(Entries contained in a dataset)
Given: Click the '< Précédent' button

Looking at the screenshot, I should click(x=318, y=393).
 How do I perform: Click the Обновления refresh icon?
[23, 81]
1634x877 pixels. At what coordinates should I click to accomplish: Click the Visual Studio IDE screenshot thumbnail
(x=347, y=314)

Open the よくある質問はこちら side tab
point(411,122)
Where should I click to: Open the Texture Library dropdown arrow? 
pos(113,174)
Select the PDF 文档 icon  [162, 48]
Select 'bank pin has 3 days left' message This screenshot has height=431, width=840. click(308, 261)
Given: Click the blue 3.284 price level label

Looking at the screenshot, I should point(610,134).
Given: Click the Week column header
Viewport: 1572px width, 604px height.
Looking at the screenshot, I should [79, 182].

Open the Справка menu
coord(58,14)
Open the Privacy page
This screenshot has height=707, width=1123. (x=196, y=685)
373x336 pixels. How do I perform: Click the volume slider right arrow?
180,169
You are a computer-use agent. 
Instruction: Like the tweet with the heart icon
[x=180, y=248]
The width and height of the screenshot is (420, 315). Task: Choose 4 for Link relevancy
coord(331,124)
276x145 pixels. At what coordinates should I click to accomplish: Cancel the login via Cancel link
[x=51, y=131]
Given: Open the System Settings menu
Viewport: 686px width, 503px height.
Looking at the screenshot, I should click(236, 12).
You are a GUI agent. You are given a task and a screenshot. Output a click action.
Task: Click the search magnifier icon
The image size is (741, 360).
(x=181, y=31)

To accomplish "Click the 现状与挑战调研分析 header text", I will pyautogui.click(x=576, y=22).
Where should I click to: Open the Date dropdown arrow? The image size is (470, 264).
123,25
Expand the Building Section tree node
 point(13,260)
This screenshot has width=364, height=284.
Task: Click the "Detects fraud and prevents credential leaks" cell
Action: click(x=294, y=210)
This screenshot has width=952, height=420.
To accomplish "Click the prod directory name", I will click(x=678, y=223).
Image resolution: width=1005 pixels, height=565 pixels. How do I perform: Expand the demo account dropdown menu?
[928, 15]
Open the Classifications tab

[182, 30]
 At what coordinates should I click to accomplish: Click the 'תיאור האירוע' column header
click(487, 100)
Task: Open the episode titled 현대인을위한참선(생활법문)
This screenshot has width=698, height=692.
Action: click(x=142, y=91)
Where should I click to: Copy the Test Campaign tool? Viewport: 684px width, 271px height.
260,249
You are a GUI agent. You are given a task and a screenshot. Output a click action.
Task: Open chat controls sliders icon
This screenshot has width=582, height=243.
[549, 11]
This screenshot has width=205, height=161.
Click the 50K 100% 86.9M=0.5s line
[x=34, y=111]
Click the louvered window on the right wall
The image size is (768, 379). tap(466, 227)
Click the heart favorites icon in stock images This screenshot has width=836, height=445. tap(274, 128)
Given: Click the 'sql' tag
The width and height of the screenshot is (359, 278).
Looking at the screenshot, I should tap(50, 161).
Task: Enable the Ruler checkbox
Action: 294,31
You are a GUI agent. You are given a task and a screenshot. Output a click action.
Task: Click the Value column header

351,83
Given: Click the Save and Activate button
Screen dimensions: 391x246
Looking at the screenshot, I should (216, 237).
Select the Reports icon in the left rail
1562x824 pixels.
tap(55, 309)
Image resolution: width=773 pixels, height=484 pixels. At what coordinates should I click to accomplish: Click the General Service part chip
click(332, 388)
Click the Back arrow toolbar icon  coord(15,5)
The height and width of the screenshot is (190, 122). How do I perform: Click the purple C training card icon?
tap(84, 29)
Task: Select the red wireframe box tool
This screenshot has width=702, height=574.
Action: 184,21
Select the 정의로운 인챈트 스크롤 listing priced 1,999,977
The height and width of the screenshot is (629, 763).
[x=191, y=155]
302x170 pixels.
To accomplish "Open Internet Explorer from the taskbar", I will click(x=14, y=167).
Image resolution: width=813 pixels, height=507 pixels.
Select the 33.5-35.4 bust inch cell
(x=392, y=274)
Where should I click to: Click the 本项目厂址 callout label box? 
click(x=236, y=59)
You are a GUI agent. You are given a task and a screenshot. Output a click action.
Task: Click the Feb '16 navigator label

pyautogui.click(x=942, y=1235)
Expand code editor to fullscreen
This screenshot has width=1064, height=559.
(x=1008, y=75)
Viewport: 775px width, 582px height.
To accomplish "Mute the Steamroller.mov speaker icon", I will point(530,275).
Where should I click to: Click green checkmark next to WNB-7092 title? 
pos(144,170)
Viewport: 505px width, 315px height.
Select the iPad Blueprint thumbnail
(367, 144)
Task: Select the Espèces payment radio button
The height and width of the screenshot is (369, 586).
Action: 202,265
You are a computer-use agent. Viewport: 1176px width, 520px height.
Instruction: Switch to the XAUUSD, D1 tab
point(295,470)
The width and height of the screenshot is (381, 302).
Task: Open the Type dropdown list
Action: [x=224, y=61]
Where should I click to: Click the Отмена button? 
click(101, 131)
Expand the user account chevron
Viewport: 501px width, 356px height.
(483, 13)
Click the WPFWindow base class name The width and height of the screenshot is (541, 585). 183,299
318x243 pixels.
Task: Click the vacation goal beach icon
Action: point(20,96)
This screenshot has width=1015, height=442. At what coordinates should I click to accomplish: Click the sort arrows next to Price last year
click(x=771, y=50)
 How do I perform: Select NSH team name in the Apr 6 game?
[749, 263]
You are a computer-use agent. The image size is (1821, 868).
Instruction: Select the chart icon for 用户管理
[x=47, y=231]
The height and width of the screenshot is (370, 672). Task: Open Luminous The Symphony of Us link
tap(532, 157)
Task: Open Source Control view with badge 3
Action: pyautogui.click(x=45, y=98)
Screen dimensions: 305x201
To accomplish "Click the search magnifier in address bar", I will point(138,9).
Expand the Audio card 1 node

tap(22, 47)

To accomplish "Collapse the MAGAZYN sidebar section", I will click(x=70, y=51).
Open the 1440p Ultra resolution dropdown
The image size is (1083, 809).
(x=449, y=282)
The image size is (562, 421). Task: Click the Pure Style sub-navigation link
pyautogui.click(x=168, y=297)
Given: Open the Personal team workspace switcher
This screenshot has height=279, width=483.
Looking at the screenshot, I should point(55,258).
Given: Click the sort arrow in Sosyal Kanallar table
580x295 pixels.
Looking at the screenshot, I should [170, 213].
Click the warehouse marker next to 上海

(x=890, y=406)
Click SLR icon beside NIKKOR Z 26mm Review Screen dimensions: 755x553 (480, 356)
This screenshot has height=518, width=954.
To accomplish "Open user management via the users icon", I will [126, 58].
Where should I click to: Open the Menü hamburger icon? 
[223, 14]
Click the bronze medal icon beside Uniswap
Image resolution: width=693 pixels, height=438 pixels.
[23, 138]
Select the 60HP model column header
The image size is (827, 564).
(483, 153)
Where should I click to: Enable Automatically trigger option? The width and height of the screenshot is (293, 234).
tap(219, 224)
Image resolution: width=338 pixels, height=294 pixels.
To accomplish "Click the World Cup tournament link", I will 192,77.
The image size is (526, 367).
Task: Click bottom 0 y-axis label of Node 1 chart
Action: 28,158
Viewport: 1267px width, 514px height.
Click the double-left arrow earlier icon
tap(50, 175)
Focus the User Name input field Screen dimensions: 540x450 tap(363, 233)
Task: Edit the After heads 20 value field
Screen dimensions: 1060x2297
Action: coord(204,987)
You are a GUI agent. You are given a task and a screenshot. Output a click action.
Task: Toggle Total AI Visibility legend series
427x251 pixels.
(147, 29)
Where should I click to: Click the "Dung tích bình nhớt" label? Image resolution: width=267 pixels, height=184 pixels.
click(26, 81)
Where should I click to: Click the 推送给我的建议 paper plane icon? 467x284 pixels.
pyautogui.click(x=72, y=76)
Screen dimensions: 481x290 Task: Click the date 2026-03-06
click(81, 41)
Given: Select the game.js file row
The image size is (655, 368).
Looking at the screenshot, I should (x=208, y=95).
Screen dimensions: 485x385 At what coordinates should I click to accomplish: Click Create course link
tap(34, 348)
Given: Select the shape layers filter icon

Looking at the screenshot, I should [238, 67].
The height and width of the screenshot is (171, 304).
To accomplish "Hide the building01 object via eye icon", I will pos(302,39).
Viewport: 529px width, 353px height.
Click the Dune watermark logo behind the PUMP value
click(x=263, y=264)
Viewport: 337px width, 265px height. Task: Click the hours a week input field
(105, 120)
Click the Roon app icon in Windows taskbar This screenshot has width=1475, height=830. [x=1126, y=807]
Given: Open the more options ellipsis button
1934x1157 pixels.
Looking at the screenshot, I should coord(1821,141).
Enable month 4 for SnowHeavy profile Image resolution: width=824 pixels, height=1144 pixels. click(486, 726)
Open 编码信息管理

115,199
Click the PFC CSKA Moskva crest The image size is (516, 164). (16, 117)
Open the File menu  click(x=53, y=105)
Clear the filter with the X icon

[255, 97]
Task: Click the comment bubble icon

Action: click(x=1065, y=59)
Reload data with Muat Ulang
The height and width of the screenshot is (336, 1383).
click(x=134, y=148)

◆ EXERCISE AIM ◆
Lay out the lines of the entries as a Markdown table with the columns Row and Line, skipping blank lines. Start with the line containing "Click the PFC" and continue through the end of the entries, including both ends.

◆ FULL ANSWER ◆
| Row | Line |
|---|---|
| 1 | Click the PFC CSKA Moskva crest The image size is (516, 164). (16, 117) |
| 2 | Open the File menu  click(x=53, y=105) |
| 3 | Clear the filter with the X icon |
| 4 | [255, 97] |
| 5 | Task: Click the comment bubble icon |
| 6 | Action: click(x=1065, y=59) |
| 7 | Reload data with Muat Ulang |
| 8 | The height and width of the screenshot is (336, 1383). |
| 9 | click(x=134, y=148) |